> FRAGMENTO DEL TEXTO
El país se encuentra zarandeado por los vaivenes de la tensión política desde 2010, como mínimo. Una tensión que, ciertamente, resulta en buena medida hija de la Gran Recesión de 2008-2014 y de la crisis económica que ahora mismo nos sobrecoge como consecuencia de la pandemia de coronavirus. Pero tensión que también procede de la potente sobreactuación de buena parte de nuestra clase política, dedicada a incendiar la convivencia, ya sea por cálculo electoral o por supina estupidez. Los independentistas catalanes constituyen un ejemplo palmario al respecto, pero actualmente toda España es, si tenemos únicamente en cuenta a quienes componen el Congreso y el Senado, un país convulso, propenso a la demagogia, la ira y hasta el odio. ¿Es esto absolutamente comprensible y, por así decirlo, completamente natural? No lo creo. Más bien pienso que diputados y senadores "no nos representan", por utilizar la conocida fórmula ideológica de los indignados.

Los españoles tenemos a nuestras espaldas al menos cinco guerras civiles desde 1808-1814 hasta 1936-1939, con sus correspondientes secuelas de resentimiento generación tras generación. La última de ellas, particularmente feroz, aún proyecta sus fantasmas en la dialéctica de algunos partidos de izquierdas. Ahora bien, salvo ciertos ramalazos de espiritismo que sacuden algunas veces a los socialistas, no existe en los dos grandes partidos nacionales (PSOE y PP) ninguna concepción del mundo que sea totalmente antagónica, al revés de lo que sucedía en la década de los años treinta. Ambos partidos (y también Cs) son claramente constitucionalistas y se adhieren sin reservas de calado al Estado democrático de Derecho pactado en 1978. Naturalmente, no se puede decir lo mismo de los partidos nacionalistas, de Unidas Podemos y de Vox.

¿Por qué, pues, el bronco parlamentarismo de estos tiempos, tan poco bolcheviques como fascistas? A mi juicio, se trata de pura ventriloquía de guiñol, de enfadarse y gritar para distinguirse y reclamar la atención del electorado. Veamos un caso sumamente paradigmático: el cese del coronel de la Guardia Civil Diego Pérez de los Cobos. Todo indica que el ministro del Interior, bien a iniciativa propia, bien a la del presidente Sánchez, realizó un acto de represalia destituyendo a un subordinado que ocultó al mando político el contenido desfavorable para el Gobierno de un informe remitido a la jueza de instrucción que investiga el grado de conocimiento previo del Ejecutivo acerca de la gravedad de la extensión de la epidemia en los días anteriores a las grandes manifestaciones feministas del 8 de marzo. El choque de posiciones tiene, desde luego, sustancia constitucional, toda vez que es la propia Carta Magna (artículo 126) la que consideró necesario garantizar la estricta dependencia de la policía judicial de jueces, tribunales y ministerio fiscal en sus funciones de averiguación de los delitos y descubrimiento y aseguramiento de los delincuentes.

> DATOS EN BRUTO

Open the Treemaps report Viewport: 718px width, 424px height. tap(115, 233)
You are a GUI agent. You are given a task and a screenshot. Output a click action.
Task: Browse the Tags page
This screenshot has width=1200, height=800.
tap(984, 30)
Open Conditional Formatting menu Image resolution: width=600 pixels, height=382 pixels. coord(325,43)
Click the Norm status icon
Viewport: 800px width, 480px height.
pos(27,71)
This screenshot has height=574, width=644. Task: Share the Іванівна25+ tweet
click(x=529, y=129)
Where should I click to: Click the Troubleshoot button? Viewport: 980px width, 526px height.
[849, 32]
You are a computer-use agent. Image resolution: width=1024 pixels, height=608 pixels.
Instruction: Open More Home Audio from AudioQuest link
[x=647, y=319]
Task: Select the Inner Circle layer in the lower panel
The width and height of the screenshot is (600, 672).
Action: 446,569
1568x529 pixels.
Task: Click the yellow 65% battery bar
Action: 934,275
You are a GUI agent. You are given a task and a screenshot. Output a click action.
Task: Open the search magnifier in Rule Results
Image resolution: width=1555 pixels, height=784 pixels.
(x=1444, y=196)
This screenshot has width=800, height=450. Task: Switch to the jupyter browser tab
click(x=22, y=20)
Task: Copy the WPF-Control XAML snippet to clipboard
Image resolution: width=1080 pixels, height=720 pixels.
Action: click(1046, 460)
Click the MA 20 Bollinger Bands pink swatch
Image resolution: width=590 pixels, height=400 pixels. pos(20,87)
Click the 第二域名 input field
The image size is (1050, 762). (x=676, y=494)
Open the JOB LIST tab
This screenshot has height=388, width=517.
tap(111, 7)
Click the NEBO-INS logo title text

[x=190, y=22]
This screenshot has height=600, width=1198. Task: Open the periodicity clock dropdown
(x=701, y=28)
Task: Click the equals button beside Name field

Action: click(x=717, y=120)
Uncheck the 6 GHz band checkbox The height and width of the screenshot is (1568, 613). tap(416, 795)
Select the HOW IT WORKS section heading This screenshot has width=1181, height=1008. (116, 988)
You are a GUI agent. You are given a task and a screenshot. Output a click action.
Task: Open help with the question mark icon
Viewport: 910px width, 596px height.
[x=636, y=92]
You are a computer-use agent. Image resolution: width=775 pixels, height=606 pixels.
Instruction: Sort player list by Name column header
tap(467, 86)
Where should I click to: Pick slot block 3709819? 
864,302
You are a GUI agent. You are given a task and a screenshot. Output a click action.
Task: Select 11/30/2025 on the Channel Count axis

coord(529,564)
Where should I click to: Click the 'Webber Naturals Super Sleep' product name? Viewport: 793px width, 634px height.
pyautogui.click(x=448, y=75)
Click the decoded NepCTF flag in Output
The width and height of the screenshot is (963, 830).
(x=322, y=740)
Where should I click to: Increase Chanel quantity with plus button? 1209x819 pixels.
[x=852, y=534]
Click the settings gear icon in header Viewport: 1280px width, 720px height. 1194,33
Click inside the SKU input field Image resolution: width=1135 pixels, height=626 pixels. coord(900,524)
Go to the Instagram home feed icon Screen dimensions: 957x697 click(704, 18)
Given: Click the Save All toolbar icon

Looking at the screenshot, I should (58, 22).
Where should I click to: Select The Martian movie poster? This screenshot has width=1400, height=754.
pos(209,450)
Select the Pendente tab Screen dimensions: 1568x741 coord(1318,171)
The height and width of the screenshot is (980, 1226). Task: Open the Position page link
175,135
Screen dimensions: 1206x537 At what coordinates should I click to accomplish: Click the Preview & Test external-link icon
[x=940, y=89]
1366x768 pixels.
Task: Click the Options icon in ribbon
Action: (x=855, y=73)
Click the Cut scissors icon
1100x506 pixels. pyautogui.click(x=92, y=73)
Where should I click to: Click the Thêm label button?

> INSTRUCCIONES
Copia sin cambios el tramo del texto sobre la tensión política en España que va desde "Los españoles tenemos" hasta "Podemos y de Vox.".

> RESPUESTA
Los españoles tenemos a nuestras espaldas al menos cinco guerras civiles desde 1808-1814 hasta 1936-1939, con sus correspondientes secuelas de resentimiento generación tras generación. La última de ellas, particularmente feroz, aún proyecta sus fantasmas en la dialéctica de algunos partidos de izquierdas. Ahora bien, salvo ciertos ramalazos de espiritismo que sacuden algunas veces a los socialistas, no existe en los dos grandes partidos nacionales (PSOE y PP) ninguna concepción del mundo que sea totalmente antagónica, al revés de lo que sucedía en la década de los años treinta. Ambos partidos (y también Cs) son claramente constitucionalistas y se adhieren sin reservas de calado al Estado democrático de Derecho pactado en 1978. Naturalmente, no se puede decir lo mismo de los partidos nacionalistas, de Unidas Podemos y de Vox.